Tidying up and Cleaning:
The best precondition for a proper inspection is cleanliness and free access to every part including the corners. So, if you have stored a lot of items in your wooden garage use a sunny day to store them outside, and clean the floor and the walls from loose dirt, spider webs etcetera before zou perform a thorough inspection of the building from the inside.
Cracks in the Wood:
Usually don’t need any treatment, except you can see the light shining through them, and there is a danger that water gets into them when it rains. You can treat these cracks before filling them up with a wood paste, but make sure to have a protection against water from the outside because the wood paste will probably not keep the water out on its own. You can use a protective lacquer. In cases of bigger cracks, you could also glue a wooden slat over it from the outside to prevent rainwater from reaching the gap.
Water and Moisture:
Wood can last nearly indefinitely if it is kept from rotting. Rotting is caused by micro-organisms. The main measure to keep these out of the wood is by keeping it dry. A functioning roof is the main concern. Check for leaks in the pouring rain. Any wet spots are not acceptable. Water can not only cause mould and rotting, it can also make the wood bend or twist and thus affect the structural stability of the wooden building.
If your roof leaks, it needs to be fixed as soon as possible. Sometimes storms can cause ruptures in the roof or crack it by blowing hard things like branches or limbs onto it. Also, the roof material can age with the time from the sun, rain and frost and then crack easily. If this is the case, you should consider re-roofing the entire wooden garage.
The other source of moisture can come from the ground. A well drained, solid base should be the foundation, built in a way that water running down the walls, as well as surface water during heavy rains, will be directed away from the building. A little elevation from the ground level will help and the foundation can also be laid on a watertight layer. See our guide to foundation building where we describe some types of foundations and how to build them.
The third way that water reaches the wooden garage is of course on the walls and the doors during rain coming in angular with the wind. Thus, for most wood species, it would be advisable to treat the wood at least on the weather side with water protective paint, oils or lacquer once every few years. If you use a coating with a UV protection, this will also help to maintain the light brown colour of the wood. Some wood species also need a bluestain-protection. This applies to coniferous timber like Spruce, Fir, Pine. Redwood and others.
Locks and hinges of doors and windows need greasing and oiling. Make sure that locks and hinges work smoothly and silently. If you come across loose screws, you will, of course, tighten them.
Checking the Outside:
Often times plants grow around a wooden garage which is perfectly OK to make it look more natural and make it an integral part of your garden. However, take a close look at the wood behind those plants. Does it have mould or moss? Sometimes these plants can cause the adjacent wall to be wet much longer after a rain than the wall areas not covered by plants. If this is the case, the walls will profit from a cut back of the plants from the wall so that the wall will have a better ventilation. You don’t need to shorten the plants at all; just create a free gap between them and the wall so the wind can blow through it. If you see mould or moss this is also a sign that water already soaks into the wood and that means that it is time for a new water protective treatment of the outsides of the walls.
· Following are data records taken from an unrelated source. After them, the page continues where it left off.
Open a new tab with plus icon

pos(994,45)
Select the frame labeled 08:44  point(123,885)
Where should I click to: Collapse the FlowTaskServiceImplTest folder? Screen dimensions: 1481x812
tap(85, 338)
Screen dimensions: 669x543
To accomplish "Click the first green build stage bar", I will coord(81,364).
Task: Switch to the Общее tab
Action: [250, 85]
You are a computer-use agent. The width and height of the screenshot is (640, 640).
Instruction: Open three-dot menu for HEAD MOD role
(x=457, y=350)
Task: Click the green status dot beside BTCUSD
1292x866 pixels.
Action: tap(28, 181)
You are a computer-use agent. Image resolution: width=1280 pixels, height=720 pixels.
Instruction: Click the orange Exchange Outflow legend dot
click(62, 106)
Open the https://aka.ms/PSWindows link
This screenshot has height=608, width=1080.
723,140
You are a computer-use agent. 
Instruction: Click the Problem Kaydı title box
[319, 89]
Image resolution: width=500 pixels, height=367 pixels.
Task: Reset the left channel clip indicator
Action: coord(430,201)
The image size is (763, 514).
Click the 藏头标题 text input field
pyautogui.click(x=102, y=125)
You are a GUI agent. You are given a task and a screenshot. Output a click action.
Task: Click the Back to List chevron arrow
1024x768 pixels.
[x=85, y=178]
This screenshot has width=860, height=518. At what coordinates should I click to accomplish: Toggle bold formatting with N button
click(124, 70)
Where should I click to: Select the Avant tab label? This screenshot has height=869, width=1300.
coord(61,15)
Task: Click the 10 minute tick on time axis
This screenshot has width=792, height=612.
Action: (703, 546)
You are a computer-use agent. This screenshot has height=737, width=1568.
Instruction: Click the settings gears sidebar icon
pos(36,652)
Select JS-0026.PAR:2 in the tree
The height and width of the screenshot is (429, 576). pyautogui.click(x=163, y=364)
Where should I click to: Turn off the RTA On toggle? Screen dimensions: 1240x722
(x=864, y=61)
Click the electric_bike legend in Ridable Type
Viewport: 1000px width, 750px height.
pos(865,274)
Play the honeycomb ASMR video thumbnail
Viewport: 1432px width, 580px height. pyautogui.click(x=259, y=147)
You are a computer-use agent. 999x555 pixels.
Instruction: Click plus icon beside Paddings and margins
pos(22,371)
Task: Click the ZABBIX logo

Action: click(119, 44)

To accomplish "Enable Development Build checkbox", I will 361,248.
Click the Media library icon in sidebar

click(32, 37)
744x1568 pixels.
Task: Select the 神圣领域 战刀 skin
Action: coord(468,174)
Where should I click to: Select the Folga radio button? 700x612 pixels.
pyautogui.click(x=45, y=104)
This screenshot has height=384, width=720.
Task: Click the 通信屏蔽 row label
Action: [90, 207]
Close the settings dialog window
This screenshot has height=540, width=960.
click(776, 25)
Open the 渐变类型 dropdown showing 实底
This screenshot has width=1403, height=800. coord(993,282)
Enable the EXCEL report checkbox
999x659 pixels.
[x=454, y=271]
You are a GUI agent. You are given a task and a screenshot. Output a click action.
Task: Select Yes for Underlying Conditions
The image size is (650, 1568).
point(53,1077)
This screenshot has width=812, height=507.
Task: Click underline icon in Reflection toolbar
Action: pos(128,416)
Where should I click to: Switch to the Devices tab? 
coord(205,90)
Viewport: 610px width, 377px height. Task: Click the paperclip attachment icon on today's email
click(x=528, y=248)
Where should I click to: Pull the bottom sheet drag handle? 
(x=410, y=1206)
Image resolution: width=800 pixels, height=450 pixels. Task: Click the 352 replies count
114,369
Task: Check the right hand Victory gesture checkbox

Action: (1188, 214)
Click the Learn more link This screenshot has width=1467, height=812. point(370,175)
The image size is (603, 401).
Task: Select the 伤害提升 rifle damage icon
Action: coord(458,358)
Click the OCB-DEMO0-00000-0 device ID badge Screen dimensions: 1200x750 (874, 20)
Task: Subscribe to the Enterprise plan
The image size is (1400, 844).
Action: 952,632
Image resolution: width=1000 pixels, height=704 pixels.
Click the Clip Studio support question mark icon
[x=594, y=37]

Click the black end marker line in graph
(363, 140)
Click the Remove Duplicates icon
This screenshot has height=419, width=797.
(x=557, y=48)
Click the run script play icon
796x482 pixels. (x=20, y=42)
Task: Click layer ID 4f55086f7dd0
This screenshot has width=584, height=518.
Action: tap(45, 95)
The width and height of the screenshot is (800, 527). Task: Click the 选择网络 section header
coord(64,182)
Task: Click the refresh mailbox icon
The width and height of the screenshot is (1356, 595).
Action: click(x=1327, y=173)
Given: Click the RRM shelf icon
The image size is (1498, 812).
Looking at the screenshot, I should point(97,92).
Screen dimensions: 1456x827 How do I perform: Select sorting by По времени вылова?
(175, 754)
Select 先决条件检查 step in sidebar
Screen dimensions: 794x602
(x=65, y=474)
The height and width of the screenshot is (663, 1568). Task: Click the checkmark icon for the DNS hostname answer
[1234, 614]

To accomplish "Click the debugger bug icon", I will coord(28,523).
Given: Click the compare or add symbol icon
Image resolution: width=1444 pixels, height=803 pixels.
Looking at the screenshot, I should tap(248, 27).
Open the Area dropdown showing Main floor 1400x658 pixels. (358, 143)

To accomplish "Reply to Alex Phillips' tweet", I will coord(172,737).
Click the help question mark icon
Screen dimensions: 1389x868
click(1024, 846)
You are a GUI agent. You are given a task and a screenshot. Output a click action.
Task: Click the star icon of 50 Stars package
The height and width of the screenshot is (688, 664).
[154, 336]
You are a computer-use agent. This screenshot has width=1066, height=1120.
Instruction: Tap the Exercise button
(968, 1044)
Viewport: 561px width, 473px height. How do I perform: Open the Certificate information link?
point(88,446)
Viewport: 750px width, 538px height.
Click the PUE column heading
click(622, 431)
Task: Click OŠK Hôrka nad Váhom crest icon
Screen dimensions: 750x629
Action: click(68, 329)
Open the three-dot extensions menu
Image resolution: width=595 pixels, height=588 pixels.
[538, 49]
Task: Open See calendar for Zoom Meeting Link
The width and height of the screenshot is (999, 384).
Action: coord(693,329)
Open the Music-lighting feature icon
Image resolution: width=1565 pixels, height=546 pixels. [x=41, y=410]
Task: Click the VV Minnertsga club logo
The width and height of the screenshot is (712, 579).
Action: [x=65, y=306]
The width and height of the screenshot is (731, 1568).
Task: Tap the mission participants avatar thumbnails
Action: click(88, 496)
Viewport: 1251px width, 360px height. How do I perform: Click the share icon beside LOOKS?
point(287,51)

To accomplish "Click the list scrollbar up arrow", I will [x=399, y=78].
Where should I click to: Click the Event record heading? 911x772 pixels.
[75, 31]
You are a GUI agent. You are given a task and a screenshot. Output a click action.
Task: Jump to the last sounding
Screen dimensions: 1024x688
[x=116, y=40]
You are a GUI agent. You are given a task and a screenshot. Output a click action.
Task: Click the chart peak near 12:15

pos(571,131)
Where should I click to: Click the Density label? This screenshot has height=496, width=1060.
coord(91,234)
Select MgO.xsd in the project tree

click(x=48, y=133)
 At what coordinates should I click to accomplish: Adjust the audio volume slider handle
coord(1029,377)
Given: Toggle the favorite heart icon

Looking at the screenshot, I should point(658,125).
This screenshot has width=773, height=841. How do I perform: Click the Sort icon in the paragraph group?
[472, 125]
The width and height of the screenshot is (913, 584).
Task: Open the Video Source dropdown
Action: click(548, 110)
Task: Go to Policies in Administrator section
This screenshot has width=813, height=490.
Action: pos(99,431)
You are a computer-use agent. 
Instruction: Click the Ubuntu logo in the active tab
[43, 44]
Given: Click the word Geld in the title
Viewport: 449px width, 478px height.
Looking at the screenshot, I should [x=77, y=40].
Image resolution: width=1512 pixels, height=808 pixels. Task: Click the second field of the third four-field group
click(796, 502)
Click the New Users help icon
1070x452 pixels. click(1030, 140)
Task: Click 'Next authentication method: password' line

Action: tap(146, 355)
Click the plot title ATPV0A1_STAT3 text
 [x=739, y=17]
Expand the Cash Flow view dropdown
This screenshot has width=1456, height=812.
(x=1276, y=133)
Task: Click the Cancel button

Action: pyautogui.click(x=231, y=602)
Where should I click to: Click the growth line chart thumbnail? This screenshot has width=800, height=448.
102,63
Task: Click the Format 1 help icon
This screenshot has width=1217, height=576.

Treatment from the Outside (if necessary):
If you have treated your walls with a lacquer or oil that soaks into the wood then you don’t need to remove lacquer residues from the last treatment. Just see to it that the wall is clean and dry. A few days of dry and sunny weather and good ventilation will bring the timber into the right condition to be treated. Choose the treatment according to your needs. Do you need UV protection? Do you need blue stain protection? Don’t use this too often because it is poisonous, or restrict its use to areas that get wet regularly.
With this, your yearly inspection is finished and you can rest assured that your investments considering your car, accessories, bikes or whatever you store in your wooden garage as well the garage itself are well protected.